Tetapi, sebagian besar buku III ditujukan pada perikatan-perikatan yang
timbul dari persetujuan atau perjanjian. Jadi, berisikan hukum
perjanjian.[1]
Pada
umumnya, perjanjian tidak terikat kepada suatu bentuk tertentu, dapat
dibuat secara lisan, dan andai kata dibuat tertulis maka perjanjian
bersifat sebagai alat pembuktian apabila terjadi perselisihan. Untuk
beberapa perjanjian, Undang_Undang menentukan bentuk tertentu apabila
bentuk itu tidak dituruti, perjanjian itu tidak sah. Dengan demikian,
bentuk tertulis tadi tidaklah hanya semata-mata merupakan alat
pembuktian saja, tetapi merupakan syarat adanya (bestaanwaarde) perjanjian.[2]
Pengertian
Perjanjian diatur di dalam Bab II Buku III Kitab Undang- Undang Hukum
Perdata tentang “Perikatan-Perikatan yang Dilahirkan Dari Kontrak atau
Perjanjian”, mulai Pasal 1313 sampai dengan Pasal 1351, dimana ketentuan
dalam Pasal 1313 merumuskan pengertian perjanjian yang berbunyi :
“Suatu
perjanjian adalah suatu perbuatan dengan mana satu orang atau lebih
mengikatkan dirinya terhadap satu orang lain atau lebih”.
Ketentuan
Pasal ini kurang tepat, karena ada beberapa kelemahan yang perlu
dikoreksi. Kelemahan-kelemahan tersebut sebagai berikut:
a. Hanya
menyangkut sepihak saja. Hal ini dapat diketahui dari rumusan kata
kerja “mengikatkan diri” yang sifatnya hanya datang dari satu pihak
saja, tidak dari kedua belah pihak. Seharusnya rumusan itu ialah “saling
mengikatkan diri”, sehingga ada konsensus antara kedua belah pihak;
b. Kata perbuatan mencakup juga tanpa konsensus. Dalam pengertian “perbuatan” termasuk juga tindakan penyelenggaraan kepentingan (zaakwarneming), tindakan melawan hukum (onrechtmatige daad) yang tidak mengandung suatu konsensus, sehingga seharusnya dipakai istilah “persetujuan”;
c. Pengertian
perjanjian terlalu luas. Pengertian perjanjian mencakup juga perjanjian
kawin yang diatur dalam bidang hukum keluarga, padahal yang dimaksud
adalah hubungan antara debitur dan kreditur mengenai harta kekayaan.

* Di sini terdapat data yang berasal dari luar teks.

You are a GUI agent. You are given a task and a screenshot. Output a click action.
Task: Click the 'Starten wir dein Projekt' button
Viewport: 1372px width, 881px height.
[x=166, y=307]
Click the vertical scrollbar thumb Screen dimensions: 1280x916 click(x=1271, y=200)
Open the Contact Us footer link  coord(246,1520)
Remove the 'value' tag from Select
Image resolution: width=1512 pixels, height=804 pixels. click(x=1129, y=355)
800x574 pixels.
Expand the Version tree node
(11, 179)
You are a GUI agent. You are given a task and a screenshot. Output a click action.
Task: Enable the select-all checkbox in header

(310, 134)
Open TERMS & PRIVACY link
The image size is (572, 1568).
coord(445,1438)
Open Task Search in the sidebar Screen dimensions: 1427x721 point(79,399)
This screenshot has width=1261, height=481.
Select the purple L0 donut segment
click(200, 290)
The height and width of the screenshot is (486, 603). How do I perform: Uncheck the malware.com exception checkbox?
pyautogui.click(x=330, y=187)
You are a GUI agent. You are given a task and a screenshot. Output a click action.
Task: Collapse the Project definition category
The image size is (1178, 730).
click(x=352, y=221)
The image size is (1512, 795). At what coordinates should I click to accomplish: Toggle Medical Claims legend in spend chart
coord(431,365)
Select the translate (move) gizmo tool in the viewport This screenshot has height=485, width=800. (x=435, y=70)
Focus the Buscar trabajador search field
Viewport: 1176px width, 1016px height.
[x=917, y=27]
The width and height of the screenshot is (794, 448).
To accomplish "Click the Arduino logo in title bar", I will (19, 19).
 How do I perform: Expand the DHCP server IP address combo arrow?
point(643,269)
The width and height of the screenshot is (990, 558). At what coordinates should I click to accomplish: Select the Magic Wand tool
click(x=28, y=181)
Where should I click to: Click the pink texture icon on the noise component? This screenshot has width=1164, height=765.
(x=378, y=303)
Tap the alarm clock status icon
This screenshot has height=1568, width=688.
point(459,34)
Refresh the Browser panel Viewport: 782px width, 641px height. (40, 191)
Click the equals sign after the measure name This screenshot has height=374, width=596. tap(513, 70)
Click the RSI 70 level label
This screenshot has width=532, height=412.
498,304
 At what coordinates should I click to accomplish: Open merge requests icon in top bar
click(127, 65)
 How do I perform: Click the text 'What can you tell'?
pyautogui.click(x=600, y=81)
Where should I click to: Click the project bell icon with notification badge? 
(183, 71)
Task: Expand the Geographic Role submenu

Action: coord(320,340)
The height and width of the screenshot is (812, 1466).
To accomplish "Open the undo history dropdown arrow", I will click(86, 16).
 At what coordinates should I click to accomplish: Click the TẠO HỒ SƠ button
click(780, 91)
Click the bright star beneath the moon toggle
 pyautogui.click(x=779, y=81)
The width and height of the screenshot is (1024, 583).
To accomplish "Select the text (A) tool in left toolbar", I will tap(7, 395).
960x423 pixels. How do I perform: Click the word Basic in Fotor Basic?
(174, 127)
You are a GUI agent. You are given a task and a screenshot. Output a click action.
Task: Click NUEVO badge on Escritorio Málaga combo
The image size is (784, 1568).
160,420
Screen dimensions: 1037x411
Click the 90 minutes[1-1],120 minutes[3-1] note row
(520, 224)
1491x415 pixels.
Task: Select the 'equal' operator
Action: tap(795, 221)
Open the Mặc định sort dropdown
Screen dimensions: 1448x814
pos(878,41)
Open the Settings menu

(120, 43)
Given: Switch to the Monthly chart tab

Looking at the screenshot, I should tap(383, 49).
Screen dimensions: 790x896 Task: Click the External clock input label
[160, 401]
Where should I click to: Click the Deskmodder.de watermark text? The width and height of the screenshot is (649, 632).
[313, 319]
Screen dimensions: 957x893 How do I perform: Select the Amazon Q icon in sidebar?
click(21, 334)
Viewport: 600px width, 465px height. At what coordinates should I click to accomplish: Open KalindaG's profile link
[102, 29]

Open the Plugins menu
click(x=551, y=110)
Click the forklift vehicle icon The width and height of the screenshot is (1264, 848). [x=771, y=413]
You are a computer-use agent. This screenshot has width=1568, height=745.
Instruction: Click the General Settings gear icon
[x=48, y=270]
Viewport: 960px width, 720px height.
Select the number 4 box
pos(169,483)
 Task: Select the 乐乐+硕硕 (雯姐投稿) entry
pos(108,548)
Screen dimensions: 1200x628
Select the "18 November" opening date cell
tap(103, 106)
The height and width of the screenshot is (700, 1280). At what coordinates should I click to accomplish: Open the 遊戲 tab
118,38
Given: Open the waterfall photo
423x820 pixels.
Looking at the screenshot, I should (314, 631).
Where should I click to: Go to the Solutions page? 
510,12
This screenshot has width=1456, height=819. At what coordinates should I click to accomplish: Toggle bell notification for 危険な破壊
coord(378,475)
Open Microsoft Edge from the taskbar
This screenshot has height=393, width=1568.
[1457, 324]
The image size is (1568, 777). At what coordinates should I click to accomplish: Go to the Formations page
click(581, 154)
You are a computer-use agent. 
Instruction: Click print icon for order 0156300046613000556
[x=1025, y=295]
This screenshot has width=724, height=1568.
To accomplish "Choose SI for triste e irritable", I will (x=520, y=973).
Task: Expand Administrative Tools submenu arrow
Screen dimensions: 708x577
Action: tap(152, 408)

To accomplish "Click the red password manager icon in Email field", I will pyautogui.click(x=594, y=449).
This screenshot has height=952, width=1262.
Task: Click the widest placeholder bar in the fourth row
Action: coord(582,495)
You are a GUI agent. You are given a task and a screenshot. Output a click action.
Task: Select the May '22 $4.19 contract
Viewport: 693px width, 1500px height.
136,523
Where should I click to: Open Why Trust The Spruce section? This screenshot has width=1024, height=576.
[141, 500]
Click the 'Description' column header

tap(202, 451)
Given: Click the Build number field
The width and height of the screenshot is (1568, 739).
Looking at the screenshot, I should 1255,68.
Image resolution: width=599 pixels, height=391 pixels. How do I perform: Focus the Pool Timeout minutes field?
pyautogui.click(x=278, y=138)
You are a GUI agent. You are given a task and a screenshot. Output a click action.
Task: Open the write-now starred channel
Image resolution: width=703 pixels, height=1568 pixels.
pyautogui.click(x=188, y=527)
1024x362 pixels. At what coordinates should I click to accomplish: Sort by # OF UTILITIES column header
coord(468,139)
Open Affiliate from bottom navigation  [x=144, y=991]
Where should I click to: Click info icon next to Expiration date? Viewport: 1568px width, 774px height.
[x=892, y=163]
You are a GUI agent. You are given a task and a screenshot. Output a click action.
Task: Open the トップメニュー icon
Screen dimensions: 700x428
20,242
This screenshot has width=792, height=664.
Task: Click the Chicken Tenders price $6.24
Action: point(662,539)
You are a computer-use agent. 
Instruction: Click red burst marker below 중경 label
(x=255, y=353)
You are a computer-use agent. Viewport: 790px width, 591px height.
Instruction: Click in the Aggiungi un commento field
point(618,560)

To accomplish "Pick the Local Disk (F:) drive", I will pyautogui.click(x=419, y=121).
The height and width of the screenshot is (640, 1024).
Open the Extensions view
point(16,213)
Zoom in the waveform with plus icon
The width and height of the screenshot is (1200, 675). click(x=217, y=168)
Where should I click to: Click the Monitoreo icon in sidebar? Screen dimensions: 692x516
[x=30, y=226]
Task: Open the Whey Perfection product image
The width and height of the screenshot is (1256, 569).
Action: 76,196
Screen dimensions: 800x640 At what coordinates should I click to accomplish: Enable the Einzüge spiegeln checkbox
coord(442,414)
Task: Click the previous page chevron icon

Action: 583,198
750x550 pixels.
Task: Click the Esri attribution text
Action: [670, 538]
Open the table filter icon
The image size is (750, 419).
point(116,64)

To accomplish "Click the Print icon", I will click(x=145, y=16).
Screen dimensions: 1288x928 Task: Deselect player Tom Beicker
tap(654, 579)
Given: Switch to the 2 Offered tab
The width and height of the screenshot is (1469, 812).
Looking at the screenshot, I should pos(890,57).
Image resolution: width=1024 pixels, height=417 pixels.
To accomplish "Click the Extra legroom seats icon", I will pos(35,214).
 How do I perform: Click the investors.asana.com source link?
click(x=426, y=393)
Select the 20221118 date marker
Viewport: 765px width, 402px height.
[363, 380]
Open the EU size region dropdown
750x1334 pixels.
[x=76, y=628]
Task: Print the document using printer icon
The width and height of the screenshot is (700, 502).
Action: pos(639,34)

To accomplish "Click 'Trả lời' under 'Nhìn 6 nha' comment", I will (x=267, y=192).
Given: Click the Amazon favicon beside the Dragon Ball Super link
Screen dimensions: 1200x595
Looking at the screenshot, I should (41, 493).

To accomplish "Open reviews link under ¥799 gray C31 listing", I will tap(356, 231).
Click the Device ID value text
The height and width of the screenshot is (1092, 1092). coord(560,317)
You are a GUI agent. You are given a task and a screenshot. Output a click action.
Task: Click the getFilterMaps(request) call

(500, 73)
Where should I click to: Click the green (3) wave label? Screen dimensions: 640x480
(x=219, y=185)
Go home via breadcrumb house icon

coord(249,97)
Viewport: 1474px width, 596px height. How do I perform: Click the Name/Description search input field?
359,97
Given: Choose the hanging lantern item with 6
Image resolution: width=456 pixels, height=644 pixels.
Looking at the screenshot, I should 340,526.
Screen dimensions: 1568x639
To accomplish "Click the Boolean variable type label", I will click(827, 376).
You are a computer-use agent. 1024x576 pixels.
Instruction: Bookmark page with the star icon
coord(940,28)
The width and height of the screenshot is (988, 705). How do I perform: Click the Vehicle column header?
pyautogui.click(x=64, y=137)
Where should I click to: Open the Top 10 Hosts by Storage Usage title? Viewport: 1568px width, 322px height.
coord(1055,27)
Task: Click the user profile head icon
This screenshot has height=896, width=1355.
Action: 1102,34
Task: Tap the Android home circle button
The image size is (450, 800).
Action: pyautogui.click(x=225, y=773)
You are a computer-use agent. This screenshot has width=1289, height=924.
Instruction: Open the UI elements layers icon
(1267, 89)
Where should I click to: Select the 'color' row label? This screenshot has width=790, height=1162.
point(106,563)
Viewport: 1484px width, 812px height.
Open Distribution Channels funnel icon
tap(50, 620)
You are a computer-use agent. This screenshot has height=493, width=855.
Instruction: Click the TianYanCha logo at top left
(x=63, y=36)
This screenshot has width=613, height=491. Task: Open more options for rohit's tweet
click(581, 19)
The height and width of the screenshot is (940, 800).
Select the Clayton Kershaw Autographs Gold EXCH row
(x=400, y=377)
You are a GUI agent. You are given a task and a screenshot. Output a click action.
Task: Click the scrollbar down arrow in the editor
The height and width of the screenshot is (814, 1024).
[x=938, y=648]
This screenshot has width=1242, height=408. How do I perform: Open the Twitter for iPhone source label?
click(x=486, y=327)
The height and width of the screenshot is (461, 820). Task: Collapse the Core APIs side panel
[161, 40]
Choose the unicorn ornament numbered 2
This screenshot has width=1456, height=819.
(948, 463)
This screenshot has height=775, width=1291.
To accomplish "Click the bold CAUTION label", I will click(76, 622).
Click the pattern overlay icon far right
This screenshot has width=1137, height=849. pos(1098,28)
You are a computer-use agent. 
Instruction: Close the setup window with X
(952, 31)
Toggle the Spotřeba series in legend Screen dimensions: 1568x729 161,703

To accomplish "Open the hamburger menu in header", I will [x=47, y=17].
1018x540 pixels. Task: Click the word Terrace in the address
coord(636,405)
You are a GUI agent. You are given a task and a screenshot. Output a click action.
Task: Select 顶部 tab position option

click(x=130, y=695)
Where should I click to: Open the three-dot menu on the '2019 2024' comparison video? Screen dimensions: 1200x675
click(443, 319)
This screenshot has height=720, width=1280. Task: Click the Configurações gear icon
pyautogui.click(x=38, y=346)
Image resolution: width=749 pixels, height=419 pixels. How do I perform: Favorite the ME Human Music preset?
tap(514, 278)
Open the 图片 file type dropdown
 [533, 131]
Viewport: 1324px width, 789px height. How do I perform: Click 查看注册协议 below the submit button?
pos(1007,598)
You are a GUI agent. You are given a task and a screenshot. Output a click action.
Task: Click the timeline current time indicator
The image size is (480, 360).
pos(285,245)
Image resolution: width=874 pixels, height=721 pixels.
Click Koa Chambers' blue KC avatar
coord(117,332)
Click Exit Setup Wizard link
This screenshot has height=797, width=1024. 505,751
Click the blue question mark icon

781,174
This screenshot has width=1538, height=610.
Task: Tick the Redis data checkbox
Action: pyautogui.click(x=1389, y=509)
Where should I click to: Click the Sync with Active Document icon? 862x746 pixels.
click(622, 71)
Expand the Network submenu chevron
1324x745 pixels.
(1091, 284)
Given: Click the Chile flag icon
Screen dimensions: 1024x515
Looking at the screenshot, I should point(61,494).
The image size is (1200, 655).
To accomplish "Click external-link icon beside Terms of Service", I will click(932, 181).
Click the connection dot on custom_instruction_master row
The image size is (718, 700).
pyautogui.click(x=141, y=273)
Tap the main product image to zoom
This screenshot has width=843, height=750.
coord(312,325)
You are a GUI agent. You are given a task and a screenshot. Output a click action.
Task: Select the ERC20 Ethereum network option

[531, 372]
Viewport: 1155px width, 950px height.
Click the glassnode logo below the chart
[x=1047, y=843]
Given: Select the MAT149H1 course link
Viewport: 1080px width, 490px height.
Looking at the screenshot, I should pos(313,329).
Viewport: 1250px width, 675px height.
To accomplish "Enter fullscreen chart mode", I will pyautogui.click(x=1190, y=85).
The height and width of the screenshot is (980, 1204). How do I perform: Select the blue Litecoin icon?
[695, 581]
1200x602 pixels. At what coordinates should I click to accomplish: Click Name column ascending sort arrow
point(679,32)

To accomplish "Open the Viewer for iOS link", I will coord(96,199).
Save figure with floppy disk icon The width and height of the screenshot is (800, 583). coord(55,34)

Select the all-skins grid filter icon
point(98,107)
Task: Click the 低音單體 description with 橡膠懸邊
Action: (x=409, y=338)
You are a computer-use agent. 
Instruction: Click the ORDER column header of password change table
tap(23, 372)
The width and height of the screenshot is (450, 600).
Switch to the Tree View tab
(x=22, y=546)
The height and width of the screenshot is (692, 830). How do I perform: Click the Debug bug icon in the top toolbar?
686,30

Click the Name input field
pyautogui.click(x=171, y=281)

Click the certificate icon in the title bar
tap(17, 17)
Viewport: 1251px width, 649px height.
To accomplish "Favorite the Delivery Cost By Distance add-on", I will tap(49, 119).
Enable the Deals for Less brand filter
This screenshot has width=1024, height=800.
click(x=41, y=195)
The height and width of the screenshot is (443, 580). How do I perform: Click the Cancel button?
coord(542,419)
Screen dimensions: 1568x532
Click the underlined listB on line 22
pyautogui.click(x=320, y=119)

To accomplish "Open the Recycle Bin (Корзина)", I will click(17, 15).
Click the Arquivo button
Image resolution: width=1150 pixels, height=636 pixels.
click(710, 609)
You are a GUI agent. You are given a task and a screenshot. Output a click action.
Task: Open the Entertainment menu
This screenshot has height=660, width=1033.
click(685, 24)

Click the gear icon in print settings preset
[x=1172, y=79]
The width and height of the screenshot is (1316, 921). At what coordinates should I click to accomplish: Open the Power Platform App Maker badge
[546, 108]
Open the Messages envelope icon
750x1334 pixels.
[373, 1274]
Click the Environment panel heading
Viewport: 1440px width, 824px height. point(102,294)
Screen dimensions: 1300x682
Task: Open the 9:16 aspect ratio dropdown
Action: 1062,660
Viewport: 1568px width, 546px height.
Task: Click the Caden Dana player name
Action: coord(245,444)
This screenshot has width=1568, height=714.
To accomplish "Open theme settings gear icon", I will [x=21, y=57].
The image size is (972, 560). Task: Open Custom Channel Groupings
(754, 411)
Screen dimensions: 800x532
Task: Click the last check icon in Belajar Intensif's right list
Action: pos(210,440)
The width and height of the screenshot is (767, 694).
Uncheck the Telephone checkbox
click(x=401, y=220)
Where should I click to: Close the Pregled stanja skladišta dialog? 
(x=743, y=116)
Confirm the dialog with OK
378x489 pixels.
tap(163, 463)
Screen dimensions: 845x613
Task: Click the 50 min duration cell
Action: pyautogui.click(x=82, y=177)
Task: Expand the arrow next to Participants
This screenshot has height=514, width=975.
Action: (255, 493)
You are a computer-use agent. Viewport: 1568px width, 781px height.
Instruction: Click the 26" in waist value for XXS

Perjanjian yang diatur dalam Buku III Kitab Undang-Undang Hukum Perdata
sebenarnya hanya meliputi perjanjian yang bersifat kebendaan, bukan
bersifat kepribadian;
d. Tanpa
menyebut tujuan atau memiliki tujuan yang tidak jelas. Dalam rumusan
Pasal 1313 Kitab Undang-Undang Hukum Perdata tidak disebutkan tujuan
mengadakan perjanjian, sehingga pihak-pihak mengikatkan diri itu tidak
jelas untuk apa.[3]
Berdasarkan
kelemahan yang terdapat dalam ketentuan Pasal 1313 Kitab Undang-Undang
Hukum Perdata tersebut, maka beberapa ahli hukum mencoba merumuskan
defenisi perjanjian yang lebih lengkap, yaitu;
1) Subekti
“Perjanjian
adalah suatu peristiwa dimana seorang berjanji kepada seorang lain,
atau dimana dua orang itu saling berjanji untuk melaksanakan sesuatu
hal”.[4]
2) Abdulkadir Muhammad
“Perjanjian
adalah suatu persetujuan dengan mana dua orang atau lebih saling
mengikatkan diri untuk melaksanakan suatu hal dalam lapangan harta
kekayaan” [5]
3) Handri Raharjo
“Perjanjian
merupakan suatu hubungan hukum di bidang harta kekayaan yang didasari
kata sepakat antara subjek hukum yang satu dengan yang lain, dan
diantara mereka (para pihak/subjek hukum) saling mengikatkan dirinya
sehingga subjek hukum yang satu berhak atas prestasi dan begitu juga
subjek hukum yang lain berkewajiban untuk melaksanakan prestasinya
sesuai dengan kesepakatan yang telah disepakati para pihak tersebut
serta menimbulkan akibat hukum”.[6]
4) R.Wirjono Prodjodikoro
“Perjanjiaan
diartikan sebagai suatu perhubungan hukum mengenai harta benda antara
dua pihak, dalam mana suatu pihak berjanji atau dianggap berjanjian
untuk melakukan sesuatu hal atau untuk tidak melakukan sesuatu hal,
sedang pihak lain berhak menuntut pelaksanaan janji itu”.[7]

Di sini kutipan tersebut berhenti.